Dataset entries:
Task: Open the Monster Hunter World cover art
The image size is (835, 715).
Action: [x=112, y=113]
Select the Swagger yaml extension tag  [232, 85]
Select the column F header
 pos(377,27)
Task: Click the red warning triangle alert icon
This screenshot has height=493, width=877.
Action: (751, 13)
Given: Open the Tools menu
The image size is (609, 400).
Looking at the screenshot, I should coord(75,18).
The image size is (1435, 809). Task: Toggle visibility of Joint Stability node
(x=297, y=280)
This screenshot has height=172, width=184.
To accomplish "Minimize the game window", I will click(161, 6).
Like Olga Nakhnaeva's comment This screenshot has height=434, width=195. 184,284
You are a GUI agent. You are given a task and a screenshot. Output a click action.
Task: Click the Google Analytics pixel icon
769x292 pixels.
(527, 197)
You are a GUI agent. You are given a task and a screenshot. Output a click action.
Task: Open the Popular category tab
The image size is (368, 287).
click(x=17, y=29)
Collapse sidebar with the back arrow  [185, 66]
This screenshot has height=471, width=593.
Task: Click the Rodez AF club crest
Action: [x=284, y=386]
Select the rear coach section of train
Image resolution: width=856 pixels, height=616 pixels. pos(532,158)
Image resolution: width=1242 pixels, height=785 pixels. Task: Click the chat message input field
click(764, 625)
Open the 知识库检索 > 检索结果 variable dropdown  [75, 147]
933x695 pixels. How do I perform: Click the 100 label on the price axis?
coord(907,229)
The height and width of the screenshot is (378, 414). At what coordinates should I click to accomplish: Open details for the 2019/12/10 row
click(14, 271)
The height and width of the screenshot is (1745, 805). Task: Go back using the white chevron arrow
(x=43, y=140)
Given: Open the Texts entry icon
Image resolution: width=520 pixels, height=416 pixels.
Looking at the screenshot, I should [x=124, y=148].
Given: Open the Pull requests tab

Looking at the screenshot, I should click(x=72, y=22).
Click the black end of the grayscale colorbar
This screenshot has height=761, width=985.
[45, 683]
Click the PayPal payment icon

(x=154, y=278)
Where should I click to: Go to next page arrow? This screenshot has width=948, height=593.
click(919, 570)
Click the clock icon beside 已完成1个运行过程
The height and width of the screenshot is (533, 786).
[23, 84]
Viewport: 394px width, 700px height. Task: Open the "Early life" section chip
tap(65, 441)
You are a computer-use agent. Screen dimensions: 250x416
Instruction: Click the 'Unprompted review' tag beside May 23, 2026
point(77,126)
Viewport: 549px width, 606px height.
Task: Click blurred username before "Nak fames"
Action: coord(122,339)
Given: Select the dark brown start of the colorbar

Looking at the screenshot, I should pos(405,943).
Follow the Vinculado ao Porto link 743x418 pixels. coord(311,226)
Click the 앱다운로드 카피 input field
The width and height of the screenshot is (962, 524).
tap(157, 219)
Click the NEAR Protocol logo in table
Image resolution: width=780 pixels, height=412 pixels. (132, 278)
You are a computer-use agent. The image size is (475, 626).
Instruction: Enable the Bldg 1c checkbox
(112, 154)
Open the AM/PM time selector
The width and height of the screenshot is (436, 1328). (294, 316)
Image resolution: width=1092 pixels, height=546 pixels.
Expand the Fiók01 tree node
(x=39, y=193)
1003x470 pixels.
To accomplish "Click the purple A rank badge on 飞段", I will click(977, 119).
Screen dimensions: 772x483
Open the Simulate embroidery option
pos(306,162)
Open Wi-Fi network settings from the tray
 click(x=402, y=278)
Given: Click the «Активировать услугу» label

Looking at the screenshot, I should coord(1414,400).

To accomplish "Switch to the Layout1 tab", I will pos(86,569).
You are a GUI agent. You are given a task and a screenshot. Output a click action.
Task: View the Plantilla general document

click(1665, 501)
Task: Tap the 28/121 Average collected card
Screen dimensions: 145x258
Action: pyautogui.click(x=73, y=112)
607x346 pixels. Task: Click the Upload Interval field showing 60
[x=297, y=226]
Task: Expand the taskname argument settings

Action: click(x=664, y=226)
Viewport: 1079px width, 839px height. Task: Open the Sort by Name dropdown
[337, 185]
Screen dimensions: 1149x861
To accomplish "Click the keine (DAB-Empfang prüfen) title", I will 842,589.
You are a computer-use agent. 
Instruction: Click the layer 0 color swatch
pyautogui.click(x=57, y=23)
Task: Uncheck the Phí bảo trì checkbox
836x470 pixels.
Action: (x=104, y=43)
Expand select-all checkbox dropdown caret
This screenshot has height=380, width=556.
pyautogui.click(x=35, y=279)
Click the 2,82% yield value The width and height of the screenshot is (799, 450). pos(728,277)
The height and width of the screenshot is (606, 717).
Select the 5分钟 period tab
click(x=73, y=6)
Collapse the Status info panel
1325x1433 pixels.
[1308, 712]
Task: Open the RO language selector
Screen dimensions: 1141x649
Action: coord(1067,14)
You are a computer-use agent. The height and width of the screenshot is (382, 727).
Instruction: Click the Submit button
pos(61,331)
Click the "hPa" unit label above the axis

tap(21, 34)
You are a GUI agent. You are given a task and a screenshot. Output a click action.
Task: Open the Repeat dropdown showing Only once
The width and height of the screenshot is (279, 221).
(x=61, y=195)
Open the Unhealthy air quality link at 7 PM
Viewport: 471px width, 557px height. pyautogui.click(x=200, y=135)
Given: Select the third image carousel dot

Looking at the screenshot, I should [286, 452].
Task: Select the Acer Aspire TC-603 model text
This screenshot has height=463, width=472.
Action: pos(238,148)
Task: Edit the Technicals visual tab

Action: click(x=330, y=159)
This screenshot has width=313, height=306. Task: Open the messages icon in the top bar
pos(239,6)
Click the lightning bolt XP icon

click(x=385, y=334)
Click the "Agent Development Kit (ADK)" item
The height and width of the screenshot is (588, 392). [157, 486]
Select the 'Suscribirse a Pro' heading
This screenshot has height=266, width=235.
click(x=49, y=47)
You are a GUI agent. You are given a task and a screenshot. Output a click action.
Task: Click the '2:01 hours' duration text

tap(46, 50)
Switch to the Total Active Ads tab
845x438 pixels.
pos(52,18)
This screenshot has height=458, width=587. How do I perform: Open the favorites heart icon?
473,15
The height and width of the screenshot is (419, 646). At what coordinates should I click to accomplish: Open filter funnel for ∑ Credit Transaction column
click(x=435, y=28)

WHAT IS REQUIRED:
Output the first line of the entries above and every line after it, exactly as written, ending with the line that contains "Open the 知识库检索".

WRITTEN SOLUTION:
Task: Open the Monster Hunter World cover art
The image size is (835, 715).
Action: [x=112, y=113]
Select the Swagger yaml extension tag  [232, 85]
Select the column F header
 pos(377,27)
Task: Click the red warning triangle alert icon
This screenshot has height=493, width=877.
Action: (751, 13)
Given: Open the Tools menu
The image size is (609, 400).
Looking at the screenshot, I should coord(75,18).
The image size is (1435, 809). Task: Toggle visibility of Joint Stability node
(x=297, y=280)
This screenshot has height=172, width=184.
To accomplish "Minimize the game window", I will click(161, 6).
Like Olga Nakhnaeva's comment This screenshot has height=434, width=195. 184,284
You are a GUI agent. You are given a task and a screenshot. Output a click action.
Task: Click the Google Analytics pixel icon
769x292 pixels.
(527, 197)
You are a GUI agent. You are given a task and a screenshot. Output a click action.
Task: Open the Popular category tab
The image size is (368, 287).
click(x=17, y=29)
Collapse sidebar with the back arrow  [185, 66]
This screenshot has height=471, width=593.
Task: Click the Rodez AF club crest
Action: [x=284, y=386]
Select the rear coach section of train
Image resolution: width=856 pixels, height=616 pixels. pos(532,158)
Image resolution: width=1242 pixels, height=785 pixels. Task: Click the chat message input field
click(764, 625)
Open the 知识库检索 > 检索结果 variable dropdown  [75, 147]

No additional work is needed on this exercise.